Both STORE Capital and Realty Income are in the real estate market, and while they are each unique, they are both strong sources of passive income.
1. STORE Capital
STORE (NASDAQ: STOR) has an interesting real estate business model known as the sale-leaseback transaction.
Here is an example of how that model works. Say you want to open a large store. You construct a building and open up your shop. However, you don’t want to have millions of dollars tied up in real estate investments. So, a company like STORE Capital buys the building and then leases it back to you. STORE receives steady rent payments, and you free up money to expand your brand and business.
This model can be highly profitable, producing attractive returns, but only when executed correctly. STORE Capital is one of those companies that has implemented this strategy effectively. Since going public seven years ago, investors have enjoyed a 119% total return and a steady 5% dividend. Opportunities in this market continue to grow, so STORE will likely experience plenty of growth in the decades to come.

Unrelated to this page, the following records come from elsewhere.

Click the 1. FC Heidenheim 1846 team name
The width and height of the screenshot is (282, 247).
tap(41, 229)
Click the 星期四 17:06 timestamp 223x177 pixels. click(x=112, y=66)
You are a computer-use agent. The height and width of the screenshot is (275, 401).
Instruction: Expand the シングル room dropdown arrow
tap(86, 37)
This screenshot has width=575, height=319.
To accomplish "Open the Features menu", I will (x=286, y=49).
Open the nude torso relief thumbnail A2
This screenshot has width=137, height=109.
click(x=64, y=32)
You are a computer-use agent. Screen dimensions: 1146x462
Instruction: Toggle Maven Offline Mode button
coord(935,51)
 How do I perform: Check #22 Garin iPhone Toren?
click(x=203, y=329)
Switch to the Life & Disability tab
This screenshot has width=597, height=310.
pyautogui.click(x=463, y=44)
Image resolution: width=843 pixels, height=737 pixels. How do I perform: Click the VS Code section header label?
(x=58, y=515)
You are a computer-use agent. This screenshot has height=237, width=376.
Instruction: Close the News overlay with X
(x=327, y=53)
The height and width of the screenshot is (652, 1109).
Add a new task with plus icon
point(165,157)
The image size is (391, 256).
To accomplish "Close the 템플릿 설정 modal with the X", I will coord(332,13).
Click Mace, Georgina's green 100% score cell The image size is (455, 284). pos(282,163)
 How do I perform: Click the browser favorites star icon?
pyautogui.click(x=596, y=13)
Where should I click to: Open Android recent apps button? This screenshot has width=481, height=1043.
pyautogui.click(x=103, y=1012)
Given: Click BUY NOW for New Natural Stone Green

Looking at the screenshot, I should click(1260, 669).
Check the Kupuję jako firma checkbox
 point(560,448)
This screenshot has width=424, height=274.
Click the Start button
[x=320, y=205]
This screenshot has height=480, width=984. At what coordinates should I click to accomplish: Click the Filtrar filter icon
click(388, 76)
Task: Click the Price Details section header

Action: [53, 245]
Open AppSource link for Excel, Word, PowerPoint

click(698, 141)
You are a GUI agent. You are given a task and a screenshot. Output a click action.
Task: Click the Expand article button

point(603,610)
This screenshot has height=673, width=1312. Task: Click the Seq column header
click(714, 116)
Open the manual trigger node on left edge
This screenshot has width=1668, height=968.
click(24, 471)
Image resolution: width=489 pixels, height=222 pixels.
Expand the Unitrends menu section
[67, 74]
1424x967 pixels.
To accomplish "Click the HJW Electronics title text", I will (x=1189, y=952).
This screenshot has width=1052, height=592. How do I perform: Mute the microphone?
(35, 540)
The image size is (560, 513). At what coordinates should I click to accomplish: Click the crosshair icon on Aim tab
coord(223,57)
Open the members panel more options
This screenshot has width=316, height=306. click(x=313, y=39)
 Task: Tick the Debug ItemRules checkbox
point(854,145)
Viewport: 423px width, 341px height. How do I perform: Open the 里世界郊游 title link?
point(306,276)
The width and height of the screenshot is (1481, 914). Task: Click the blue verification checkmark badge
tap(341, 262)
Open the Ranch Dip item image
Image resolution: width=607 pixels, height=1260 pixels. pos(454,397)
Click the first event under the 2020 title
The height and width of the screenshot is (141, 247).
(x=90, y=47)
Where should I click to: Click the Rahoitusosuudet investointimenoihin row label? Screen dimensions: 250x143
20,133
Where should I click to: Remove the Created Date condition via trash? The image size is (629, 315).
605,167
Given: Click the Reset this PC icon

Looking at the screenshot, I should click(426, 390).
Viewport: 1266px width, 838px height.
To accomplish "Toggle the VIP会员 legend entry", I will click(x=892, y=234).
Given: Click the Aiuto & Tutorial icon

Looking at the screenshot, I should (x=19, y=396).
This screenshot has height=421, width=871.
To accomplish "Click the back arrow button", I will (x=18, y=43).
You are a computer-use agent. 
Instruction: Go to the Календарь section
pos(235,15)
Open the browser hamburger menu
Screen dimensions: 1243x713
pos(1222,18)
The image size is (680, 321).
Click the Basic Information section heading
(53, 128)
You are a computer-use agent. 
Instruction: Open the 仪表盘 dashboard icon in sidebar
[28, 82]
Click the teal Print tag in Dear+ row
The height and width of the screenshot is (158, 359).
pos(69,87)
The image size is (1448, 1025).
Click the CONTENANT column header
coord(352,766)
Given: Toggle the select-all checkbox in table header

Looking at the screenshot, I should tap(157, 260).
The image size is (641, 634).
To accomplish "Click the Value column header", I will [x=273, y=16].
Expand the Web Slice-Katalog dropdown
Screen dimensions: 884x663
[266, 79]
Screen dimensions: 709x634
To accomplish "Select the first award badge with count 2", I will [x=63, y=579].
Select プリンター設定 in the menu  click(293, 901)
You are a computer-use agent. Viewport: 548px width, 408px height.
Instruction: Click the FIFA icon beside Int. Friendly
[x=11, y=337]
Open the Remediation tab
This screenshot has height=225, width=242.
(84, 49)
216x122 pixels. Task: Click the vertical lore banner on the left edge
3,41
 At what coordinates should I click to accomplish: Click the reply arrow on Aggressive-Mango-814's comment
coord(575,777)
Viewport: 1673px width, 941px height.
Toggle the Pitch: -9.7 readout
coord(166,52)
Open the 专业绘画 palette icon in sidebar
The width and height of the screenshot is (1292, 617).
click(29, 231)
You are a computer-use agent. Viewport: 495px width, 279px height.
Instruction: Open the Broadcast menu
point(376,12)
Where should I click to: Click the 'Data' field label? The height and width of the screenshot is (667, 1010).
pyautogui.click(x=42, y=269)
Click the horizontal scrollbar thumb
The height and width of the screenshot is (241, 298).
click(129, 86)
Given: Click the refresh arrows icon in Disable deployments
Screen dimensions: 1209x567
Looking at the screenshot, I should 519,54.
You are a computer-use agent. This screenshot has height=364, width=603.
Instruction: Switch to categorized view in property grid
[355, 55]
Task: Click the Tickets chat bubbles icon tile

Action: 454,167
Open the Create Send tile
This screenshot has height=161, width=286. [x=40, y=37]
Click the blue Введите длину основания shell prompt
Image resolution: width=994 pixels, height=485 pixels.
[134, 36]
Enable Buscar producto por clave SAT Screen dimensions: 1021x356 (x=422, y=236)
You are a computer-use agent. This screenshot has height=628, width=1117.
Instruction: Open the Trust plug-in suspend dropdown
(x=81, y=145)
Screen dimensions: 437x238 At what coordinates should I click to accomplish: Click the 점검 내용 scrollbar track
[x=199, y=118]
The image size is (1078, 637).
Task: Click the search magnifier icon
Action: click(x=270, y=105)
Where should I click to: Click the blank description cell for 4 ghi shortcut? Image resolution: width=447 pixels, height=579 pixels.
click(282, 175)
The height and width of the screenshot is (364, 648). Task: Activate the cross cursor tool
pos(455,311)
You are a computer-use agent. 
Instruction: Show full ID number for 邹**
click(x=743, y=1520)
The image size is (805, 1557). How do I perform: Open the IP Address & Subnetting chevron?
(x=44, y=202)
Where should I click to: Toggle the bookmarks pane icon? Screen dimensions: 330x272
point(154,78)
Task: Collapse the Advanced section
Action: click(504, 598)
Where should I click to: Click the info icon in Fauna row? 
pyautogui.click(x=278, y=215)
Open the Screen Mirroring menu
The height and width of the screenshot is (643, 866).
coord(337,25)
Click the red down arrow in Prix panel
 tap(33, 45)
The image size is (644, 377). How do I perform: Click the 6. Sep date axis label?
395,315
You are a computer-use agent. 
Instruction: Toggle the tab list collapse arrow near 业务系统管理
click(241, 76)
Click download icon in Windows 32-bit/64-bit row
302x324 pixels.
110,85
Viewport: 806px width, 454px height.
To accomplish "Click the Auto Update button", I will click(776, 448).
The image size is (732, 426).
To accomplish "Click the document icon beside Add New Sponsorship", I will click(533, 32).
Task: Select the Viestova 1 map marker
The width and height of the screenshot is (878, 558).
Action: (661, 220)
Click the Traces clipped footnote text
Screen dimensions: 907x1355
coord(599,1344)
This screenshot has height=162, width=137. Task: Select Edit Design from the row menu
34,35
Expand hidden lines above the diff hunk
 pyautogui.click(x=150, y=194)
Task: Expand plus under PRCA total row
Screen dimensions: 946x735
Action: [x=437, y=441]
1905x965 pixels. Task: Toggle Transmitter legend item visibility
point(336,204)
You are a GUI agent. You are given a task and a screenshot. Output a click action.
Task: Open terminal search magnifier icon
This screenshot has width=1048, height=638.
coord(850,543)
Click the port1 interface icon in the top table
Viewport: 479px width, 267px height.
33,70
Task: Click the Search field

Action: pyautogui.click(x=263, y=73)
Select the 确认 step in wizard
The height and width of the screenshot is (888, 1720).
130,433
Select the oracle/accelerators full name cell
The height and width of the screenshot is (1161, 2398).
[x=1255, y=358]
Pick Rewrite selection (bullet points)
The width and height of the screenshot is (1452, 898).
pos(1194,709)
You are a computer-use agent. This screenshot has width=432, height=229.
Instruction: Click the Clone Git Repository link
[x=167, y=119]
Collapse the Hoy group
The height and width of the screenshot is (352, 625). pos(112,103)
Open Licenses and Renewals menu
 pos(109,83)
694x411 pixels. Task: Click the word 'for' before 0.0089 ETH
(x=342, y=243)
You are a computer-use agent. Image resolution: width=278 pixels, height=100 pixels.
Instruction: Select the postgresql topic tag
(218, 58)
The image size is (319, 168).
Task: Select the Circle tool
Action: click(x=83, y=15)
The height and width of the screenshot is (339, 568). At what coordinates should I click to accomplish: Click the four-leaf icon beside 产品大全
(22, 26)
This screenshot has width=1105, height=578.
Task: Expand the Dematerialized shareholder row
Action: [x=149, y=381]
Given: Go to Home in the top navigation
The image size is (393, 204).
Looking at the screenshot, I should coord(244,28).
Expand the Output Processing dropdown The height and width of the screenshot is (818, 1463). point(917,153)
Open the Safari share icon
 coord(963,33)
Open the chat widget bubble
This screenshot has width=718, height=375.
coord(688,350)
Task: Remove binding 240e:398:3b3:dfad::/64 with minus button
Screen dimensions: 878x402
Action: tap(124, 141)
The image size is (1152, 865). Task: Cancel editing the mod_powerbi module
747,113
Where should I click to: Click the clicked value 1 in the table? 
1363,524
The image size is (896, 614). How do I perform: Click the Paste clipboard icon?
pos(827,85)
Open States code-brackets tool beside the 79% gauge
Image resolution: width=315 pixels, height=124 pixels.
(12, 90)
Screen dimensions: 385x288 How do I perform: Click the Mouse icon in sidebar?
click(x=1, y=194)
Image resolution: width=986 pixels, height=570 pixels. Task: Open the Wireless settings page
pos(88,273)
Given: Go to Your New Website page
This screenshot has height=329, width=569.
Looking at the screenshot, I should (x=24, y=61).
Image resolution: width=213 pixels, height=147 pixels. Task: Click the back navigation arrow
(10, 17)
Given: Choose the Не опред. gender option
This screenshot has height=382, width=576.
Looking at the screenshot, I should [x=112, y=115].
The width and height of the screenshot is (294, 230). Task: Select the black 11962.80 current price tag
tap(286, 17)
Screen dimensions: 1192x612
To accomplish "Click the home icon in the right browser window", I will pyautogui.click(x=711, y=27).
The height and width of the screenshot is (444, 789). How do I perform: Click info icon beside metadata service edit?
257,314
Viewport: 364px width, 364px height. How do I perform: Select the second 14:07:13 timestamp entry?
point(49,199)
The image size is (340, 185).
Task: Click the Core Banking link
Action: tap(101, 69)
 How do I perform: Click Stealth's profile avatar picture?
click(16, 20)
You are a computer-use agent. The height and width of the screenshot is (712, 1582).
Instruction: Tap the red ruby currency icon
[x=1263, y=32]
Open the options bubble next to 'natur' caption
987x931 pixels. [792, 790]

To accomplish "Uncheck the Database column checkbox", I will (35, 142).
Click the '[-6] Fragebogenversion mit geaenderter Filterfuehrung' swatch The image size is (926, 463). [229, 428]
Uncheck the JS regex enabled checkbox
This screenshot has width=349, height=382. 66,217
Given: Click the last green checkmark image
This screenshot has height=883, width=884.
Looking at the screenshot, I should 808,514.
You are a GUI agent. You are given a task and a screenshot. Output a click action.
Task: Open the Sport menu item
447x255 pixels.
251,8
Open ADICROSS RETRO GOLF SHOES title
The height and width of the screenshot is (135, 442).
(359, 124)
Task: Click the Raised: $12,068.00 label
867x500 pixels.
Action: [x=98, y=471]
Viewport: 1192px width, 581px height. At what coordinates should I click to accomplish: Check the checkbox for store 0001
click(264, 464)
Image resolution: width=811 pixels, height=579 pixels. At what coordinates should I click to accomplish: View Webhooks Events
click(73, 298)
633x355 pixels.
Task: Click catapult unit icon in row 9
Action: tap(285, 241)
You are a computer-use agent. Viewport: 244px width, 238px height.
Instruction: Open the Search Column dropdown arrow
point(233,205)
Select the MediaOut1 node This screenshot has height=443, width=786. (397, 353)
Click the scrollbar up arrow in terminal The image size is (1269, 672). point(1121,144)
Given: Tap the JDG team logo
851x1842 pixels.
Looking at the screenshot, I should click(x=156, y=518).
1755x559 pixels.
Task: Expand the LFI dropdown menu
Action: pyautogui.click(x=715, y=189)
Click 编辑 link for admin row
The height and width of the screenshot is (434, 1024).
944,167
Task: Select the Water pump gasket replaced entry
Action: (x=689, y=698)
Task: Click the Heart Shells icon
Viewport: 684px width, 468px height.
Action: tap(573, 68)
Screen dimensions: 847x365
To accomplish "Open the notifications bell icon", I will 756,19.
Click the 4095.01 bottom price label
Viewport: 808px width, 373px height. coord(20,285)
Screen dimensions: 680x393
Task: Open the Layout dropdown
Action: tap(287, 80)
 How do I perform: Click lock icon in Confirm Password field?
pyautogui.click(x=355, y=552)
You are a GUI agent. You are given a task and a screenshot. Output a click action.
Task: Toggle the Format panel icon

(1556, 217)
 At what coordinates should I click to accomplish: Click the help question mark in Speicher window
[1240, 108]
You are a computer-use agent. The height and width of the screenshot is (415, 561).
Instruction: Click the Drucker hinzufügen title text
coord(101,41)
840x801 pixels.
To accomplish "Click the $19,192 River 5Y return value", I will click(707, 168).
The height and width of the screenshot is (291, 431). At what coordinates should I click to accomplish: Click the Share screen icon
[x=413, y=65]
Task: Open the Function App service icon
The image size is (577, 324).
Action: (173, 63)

Here are some highlights from 2021:
- Total revenues were $782.7 million, compared to $694.3 million in 2020
- Net income was $268.3 million, compared to $212.6 million in 2020
- Invested $1.5 billion in 336 properties, compared to an investment of $1.09 billion in 214 properties in 2020
Forecasts show that top line sales are projected to increase by almost 2x for STORE over the next 5 years. If that happens, it will be obvious in retrospect why Warren Buffett holds a large chunk of shares.
2. Realty Income
There’s a reason why Realty Income (NASDAQ: O) refers to itself as “The Monthly Dividend Company.” This real estate investment trust (REIT) has paid 620 consecutive monthly dividend payments, making Realty Income a dividend aristocrat.
Since 1994, investors have enjoyed a compound average annual total return of 15.5% and a compound annualized dividend growth of 4.4%.
Because the company is structured as a REIT, Realty Income must pay at least 90% of its taxable income to its shareholders in dividends. As of this writing, the annual dividend yield is 4.11%.
At the end of 2021, Realty Income had a portfolio that included over 11,000 properties across all 50 states, the United Kingdom, Spain, and Puerto Rico. Clearly, their portfolio is well diversified.
Here are some highlights from 2021:
- Realty Income acquired a record $6.4 billion in new properties.
- In December 2021, the company announced its 97th consecutive quarterly dividend increase.
- Adjusted funds from operations (AFFO) increased by 27% to $1.49 billion.
Is Now the Time to Buy Shares of STOR and O?
It’s not difficult to find companies that pay a higher dividend yield than the S&P 500, which both STOR and O do. However, not all yields are equal. These companies are leaders in the real estate space and have strong track records.
Both STOR and O offer high annual dividend yields that are predictable and stable, inspiring confidence in investors.
As of this writing, those yields are a $0.38 quarterly dividend amount (5.19%) for STOR and 4.11% for O. Unlike some high-yielding companies that are saddled with high debt that puts their dividends in jeopardy, these two stalwarts are likely to stand the test of time, no matter what economic storms hit.